DIRECTED BY: VICTOR KOSSAKOVSKY /2019

“The Ice was here, the ice was there, the ice was all around: It cracked and growled, and roared and howled, like noises in a swound” -Samuel Taylor Coleridge, The Rime of the Ancient Mariner

As Victor Kossakovsky’s ambitious documentary Aquarela opens, we are greeted with giant sheets of ice, a spinning camera, and heavy metal guitar riffs pounding the Dolby Atmos Theater. This film is a look at the beauty, and the dangerous nature, of the substance that covers the majority of the Earth’s surface: water.

Like the above section of Samuel Taylor Coleridge’s classic poem, The Rime of the Ancient Mariner, Aquarela captures both the sights and sounds of water, beginning with the frozen waters lurking under the ice of Russia’s Lake Baikal where the Spring is slowly bursting forth and the ice that covered the lake is beginning to melt and grow thin. Cars continue to drive on it without realizing that it is no longer safe to do so. A rescue crew quickly goes around trying to pull cars out of the watery depths once the vehicle has fallen through the ice. The camera, however is capturing the roars, and growls that the ice makes as the crew races to save an individual trapped in a car under the water. Kossakovsky’s camera crew sadly captures this death before moving the camera’s gaze to the giant mountains of ice and the precarious ship sailing below them as the giant sheets of ice come crashing into the water.

Like Gianfranco Rosi’s documentary, Boatman, there is very little dialogue in Aquarela. There is not an explicitly expressed narrative thread. The scenes are long shots that beautifully capture the awesome dangers of our everyday world, but these shots are not edited together to tell a specific story. The subject is water, and Kossakovsky wants to baptize you in it. Also like Boatman, Aquarela‘s cinematography will immerse you into this world as it simply captures what is, without making any statements on its subject matter.

Besides being a visual feast for the eyes, and begging to be seen on the largest screens possible, Aquarela presents its subject matter with some truly amazing vantage points. From under the massive rolling sheets of ice in the frozen waters, to being perched atop a sailboat experiencing a violent storm at sea, the breathtaking Angel Falls in Venezuela, to simply rolling down the streets of Miami, Florida during Hurricane Irma, Aquarela lets the power of each view of water speak for itself.

The sounds of nature, and of the water and ice themselves are the primary soundtrack, but as the waves swell, and the tempest rages, composer Eicca Toppinen’s metal-induced score rises and matches the power of the visuals that are pitching back and forth on the screen. Having come from a Finnish cello-metal band called Apocalyptica, Toppinen merges both the beauty of the string instruments and the ferocity of the metal genre into a perfectly matched symphony of destruction that truly reflects Viktor Kossakovsky’s visual vision.

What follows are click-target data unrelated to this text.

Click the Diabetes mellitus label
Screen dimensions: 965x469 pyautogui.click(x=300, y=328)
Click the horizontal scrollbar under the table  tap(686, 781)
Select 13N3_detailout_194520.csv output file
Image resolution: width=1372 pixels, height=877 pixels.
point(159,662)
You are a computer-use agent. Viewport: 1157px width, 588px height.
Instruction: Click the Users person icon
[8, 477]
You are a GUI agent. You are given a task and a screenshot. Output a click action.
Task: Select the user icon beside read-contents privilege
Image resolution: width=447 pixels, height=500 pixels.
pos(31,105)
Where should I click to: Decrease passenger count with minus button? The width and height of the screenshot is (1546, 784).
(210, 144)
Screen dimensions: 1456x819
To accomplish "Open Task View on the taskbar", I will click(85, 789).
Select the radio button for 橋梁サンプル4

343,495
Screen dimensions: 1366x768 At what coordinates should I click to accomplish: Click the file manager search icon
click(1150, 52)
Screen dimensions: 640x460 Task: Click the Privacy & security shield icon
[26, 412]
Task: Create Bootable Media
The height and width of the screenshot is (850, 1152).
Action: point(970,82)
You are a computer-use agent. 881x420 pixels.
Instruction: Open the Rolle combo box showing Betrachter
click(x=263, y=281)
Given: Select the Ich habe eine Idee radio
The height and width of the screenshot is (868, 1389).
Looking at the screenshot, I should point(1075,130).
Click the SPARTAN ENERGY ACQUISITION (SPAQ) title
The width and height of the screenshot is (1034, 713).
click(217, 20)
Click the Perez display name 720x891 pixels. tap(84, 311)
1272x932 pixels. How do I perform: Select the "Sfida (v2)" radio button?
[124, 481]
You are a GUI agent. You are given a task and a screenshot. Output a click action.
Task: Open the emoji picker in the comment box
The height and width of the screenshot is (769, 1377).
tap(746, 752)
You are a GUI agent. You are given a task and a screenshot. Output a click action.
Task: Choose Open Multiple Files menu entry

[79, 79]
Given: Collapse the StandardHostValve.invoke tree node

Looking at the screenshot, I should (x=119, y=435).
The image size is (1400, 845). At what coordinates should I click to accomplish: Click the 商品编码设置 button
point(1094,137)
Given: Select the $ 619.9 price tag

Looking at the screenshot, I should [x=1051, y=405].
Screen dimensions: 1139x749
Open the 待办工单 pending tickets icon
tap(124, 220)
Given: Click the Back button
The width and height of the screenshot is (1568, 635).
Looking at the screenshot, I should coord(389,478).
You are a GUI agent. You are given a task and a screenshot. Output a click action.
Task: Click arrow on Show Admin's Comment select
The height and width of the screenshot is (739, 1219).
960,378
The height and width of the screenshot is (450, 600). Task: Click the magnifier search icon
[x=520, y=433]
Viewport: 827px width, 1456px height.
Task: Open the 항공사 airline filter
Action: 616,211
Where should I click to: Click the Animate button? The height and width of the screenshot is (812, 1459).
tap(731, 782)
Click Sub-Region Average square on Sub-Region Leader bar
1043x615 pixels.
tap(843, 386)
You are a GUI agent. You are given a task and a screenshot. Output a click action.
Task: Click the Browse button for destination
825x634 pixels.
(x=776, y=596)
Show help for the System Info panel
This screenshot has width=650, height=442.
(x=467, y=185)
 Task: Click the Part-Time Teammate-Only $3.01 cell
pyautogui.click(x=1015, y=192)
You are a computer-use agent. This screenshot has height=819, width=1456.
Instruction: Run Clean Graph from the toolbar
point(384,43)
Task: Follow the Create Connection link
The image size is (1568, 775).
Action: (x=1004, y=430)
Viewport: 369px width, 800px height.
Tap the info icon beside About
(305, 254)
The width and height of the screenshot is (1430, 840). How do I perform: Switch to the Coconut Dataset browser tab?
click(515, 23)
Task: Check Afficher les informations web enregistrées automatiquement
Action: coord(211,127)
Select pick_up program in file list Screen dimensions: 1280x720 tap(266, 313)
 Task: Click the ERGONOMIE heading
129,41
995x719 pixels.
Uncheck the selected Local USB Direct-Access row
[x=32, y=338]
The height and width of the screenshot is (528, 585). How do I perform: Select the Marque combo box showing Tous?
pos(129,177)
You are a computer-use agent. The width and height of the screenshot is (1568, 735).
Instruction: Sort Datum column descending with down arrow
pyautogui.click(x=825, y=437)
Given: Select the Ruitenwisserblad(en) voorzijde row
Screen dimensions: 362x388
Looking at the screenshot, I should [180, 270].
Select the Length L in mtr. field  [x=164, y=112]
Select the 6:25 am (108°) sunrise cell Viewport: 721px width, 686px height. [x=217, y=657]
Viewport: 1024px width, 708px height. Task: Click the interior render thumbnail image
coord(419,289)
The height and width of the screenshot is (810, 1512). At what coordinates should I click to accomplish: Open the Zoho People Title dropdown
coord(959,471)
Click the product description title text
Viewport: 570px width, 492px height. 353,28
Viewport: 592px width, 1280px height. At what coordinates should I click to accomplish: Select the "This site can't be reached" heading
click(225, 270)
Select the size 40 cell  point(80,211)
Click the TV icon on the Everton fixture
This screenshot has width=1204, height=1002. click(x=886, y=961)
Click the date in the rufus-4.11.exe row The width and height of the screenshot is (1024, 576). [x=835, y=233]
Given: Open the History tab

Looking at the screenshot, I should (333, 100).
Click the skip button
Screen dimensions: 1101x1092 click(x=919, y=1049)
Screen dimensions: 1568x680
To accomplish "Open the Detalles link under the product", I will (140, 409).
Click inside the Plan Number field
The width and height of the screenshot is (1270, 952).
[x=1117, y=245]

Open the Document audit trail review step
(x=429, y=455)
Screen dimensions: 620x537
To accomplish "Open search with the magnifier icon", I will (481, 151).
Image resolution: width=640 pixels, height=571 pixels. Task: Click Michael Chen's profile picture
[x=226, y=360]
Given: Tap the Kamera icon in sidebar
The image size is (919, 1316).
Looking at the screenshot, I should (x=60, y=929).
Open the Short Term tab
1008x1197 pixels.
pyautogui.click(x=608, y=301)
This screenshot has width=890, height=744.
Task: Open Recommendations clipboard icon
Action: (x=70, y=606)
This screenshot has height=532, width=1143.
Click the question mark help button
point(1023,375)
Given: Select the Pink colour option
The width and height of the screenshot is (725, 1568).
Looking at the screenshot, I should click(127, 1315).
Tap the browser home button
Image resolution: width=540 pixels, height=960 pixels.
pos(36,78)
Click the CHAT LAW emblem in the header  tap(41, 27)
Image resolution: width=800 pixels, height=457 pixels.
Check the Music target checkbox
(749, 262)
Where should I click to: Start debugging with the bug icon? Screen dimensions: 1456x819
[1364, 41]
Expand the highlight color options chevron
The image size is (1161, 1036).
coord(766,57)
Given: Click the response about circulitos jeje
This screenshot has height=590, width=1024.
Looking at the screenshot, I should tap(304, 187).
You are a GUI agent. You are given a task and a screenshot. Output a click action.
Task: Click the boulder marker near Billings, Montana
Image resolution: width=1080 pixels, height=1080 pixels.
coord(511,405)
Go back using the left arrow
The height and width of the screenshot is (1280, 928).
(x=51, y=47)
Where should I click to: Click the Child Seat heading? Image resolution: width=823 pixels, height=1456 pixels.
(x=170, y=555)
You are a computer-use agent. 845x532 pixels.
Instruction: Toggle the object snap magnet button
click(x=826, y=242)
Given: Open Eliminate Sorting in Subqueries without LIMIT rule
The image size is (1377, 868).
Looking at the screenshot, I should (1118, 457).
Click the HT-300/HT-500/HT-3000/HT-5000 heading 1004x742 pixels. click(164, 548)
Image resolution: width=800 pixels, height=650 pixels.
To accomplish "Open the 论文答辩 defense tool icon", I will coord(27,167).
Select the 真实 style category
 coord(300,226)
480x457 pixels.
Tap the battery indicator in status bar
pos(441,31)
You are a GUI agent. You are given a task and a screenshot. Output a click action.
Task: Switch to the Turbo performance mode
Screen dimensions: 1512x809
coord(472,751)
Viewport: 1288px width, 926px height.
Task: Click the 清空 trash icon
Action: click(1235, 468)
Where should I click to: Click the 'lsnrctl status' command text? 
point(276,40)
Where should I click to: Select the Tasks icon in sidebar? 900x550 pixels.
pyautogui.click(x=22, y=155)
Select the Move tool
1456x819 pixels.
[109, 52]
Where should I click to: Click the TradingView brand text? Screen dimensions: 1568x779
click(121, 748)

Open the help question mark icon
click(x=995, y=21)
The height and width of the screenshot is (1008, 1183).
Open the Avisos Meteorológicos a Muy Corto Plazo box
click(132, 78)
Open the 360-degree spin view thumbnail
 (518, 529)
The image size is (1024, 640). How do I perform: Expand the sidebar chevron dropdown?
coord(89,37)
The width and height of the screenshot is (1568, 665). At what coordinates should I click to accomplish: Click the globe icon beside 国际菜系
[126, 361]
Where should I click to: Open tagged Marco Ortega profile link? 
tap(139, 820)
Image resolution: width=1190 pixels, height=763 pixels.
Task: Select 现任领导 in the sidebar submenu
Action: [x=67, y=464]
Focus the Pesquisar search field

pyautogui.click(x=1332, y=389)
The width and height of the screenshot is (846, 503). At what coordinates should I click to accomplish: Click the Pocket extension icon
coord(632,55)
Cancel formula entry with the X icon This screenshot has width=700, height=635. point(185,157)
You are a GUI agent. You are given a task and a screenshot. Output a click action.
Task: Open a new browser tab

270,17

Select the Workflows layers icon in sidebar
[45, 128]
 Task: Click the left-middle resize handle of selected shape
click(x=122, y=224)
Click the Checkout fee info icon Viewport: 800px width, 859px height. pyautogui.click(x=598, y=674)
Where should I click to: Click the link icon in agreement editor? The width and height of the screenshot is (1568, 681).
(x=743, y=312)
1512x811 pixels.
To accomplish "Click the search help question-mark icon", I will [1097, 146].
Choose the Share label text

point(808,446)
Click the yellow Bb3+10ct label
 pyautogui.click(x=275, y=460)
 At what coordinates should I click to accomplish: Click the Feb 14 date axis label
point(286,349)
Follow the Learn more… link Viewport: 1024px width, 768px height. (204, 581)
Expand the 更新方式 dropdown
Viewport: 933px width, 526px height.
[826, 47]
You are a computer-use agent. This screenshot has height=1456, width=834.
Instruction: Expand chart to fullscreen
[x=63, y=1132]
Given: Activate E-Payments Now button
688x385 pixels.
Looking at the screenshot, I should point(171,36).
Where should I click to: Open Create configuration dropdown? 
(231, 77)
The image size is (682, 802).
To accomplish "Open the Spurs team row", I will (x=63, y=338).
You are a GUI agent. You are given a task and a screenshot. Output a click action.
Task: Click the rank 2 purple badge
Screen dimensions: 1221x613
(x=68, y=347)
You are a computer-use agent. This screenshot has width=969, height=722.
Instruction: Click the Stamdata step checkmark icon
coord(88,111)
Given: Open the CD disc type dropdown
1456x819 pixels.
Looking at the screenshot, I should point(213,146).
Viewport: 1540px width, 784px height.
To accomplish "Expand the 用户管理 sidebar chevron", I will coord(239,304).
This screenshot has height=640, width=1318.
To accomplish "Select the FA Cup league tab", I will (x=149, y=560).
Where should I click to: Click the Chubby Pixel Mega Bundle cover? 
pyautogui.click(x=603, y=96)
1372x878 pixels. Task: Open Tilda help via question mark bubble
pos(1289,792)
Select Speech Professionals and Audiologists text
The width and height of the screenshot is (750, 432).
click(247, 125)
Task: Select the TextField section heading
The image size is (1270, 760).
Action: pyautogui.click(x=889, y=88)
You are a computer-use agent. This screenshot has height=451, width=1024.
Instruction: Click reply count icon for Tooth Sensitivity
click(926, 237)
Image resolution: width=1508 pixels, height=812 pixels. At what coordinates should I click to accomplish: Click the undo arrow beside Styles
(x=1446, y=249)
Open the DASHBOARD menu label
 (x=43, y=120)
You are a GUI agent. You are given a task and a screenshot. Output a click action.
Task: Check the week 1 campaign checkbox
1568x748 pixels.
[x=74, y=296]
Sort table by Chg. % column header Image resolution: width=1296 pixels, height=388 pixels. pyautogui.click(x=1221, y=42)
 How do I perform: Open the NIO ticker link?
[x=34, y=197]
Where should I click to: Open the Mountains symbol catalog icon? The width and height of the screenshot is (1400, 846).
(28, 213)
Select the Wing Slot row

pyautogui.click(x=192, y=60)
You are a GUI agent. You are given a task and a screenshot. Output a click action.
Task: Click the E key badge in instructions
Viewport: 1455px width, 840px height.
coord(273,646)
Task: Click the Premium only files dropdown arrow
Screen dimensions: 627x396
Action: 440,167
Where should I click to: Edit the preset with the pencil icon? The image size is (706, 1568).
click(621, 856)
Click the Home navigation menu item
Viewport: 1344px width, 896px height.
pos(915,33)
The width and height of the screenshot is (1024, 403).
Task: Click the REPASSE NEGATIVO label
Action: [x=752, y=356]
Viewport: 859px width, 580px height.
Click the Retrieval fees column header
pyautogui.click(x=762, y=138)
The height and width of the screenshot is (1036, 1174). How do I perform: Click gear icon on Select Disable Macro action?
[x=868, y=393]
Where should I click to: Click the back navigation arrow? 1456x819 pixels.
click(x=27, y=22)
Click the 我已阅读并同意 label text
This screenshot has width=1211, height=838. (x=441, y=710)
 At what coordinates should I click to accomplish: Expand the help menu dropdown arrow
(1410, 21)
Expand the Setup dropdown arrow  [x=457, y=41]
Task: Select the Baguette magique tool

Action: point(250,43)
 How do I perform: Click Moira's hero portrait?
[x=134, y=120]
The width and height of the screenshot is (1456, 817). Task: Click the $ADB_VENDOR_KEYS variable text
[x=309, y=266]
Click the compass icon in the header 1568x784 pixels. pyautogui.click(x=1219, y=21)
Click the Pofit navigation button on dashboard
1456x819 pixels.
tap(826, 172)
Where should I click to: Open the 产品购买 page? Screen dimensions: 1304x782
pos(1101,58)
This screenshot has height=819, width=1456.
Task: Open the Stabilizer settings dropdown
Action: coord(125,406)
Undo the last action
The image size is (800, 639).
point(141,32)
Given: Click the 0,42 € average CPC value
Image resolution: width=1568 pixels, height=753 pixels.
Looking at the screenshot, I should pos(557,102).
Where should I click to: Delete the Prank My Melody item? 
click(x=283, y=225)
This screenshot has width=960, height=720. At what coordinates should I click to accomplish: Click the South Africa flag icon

As beautiful and powerful as the images are, however, this is a film whose vision far exceeds its grasp. It demands to be seen on the scale of an IMAX screen, and with its sound being pushed through the speaker system with all that the Dolby Atmos system has to offer. It is, though, a documentary film on a singular subject with very little dialogue, and these types of films will not be able to vie for many screens such as these that are gobbled up by every tent-pole film with their eye-popping CGI-effects experience. Aquarela might provide its own unique form of a sensory-overload experience, but it just won’t compete with the box office appeal of big blockbuster style films. It longs to be seen on the grandest of scales but it is filmed in a genre type that will find only a minimal of audiences. Therefore, if this type of documentary appeals to you, it would be best to see it as soon as possible as this film has been opening across different markets week by week, and disappearing from them nearly as quickly.

“Water, Water, everywhere….nor any drop to drink” – Coleridge, Rime of the Ancient Mariner

As much water as there is on screen in Aquarela‘s 1 hour and 29 minute run-time, it may end up leaving you a little thirsty for something more. This will be a very divisive film for most audiences who will be divided along the lines of whether the sound and visuals truly impacted them in a way that they consider the powerful force of nature water is, in all of its untamable forms, or if they, like the classic Ancient Marinar, find themselves unsatisfied by the very thing that surrounds them on every side: water.